The UFCW’s conduct reflects the bureaucracy’s class position as a privileged layer of officials whose incomes and careers are tied to their role in enforcing corporate demands. By controlling and limiting struggles, they ensure that the wealth produced by workers flows upward to the executives and shareholders of Albertsons and other corporations.

A way forward: rank-and-file committees

Safeway workers should vote NO on the tentative agreement. But that is only the first step. Preparations for a general strike must be launched immediately. To wage an effective fight, workers must take the struggle into their own hands by forming rank-and-file committees, democratically controlled by workers themselves and independent of the UFCW bureaucracy.

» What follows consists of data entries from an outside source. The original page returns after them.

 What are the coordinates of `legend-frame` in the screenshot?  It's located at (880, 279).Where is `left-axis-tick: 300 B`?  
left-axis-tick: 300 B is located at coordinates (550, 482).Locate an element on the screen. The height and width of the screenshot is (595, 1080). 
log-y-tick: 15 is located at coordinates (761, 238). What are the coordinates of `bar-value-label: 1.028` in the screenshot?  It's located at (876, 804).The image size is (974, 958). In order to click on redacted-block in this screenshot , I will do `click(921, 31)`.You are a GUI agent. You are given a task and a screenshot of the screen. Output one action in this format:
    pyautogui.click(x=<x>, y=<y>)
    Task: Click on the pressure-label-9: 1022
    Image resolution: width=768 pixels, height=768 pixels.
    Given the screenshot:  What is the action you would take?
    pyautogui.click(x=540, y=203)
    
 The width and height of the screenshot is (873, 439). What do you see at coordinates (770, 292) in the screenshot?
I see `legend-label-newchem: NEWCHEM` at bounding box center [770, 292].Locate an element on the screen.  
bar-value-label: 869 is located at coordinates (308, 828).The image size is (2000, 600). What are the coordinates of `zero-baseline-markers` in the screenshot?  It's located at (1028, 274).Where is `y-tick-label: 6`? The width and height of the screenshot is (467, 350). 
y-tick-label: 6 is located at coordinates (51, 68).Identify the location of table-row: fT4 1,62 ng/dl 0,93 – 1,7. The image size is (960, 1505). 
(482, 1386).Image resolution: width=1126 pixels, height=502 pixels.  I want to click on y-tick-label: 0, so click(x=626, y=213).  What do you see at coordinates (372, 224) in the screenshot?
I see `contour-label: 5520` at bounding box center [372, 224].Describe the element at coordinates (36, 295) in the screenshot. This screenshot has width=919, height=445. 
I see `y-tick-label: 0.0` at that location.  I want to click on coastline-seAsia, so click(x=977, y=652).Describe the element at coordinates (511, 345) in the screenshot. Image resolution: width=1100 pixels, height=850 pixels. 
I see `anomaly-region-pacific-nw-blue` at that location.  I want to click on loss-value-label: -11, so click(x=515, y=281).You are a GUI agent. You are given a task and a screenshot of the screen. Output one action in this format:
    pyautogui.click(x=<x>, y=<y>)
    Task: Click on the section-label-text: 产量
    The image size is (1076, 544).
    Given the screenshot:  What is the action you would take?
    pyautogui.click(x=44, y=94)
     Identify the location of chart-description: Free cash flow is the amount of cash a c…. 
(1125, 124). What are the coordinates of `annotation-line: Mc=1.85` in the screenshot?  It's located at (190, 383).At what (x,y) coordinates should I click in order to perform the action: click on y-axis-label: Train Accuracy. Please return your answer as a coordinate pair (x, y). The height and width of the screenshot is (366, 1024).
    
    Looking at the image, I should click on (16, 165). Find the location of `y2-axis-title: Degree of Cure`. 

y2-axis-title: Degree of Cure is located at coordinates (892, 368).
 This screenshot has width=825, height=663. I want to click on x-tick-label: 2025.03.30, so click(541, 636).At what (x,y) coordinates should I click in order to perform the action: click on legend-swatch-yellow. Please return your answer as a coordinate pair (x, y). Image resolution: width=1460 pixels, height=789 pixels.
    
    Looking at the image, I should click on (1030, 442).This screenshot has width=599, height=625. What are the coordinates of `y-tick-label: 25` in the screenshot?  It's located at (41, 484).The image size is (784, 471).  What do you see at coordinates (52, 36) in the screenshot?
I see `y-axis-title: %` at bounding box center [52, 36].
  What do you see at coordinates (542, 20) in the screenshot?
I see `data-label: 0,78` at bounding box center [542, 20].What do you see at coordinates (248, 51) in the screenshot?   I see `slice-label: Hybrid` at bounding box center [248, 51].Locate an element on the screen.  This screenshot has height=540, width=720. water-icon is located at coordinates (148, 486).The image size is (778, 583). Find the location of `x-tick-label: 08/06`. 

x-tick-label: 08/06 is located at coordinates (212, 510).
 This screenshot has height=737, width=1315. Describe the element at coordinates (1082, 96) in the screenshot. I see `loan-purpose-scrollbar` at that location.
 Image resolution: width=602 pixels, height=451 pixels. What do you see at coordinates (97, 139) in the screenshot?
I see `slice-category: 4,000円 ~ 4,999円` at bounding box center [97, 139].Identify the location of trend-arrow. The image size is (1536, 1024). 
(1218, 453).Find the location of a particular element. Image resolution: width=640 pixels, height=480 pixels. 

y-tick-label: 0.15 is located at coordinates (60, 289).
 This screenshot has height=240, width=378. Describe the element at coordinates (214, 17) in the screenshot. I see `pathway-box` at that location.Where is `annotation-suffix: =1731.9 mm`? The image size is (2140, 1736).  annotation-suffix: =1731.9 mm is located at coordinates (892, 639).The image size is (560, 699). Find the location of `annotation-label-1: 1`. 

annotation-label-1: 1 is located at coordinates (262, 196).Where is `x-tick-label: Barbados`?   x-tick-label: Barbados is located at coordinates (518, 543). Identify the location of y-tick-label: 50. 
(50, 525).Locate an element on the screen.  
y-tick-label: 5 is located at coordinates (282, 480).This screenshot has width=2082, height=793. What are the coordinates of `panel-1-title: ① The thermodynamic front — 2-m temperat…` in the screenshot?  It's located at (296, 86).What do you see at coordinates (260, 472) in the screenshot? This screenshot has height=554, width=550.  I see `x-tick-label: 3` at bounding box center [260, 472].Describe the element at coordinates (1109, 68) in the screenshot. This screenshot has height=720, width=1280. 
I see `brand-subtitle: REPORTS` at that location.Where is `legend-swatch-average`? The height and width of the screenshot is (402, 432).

Such committees should demand the immediate release of the full tentative agreement, mass meetings to discuss its contents, and sufficient time for workers to study and debate its terms before any vote. They should fight for demands based on workers’ needs, not corporate “affordability”: substantial wage increases to match inflation and the cost of living, fully employer-paid healthcare and secure full-time jobs.

These committees must also link up with other sections of workers facing the same attacks, including those in Southern California, Colorado and beyond, to prepare a unified struggle. The fight for decent wages and conditions is inseparable from a political struggle against the corporations, their political allies in both parties and the pro-company union apparatus.

A decisive NO vote, combined with the building of rank-and-file committees, is the necessary first step to break the cycle of sellouts and wage a genuine fight for the rights and living standards of all grocery workers.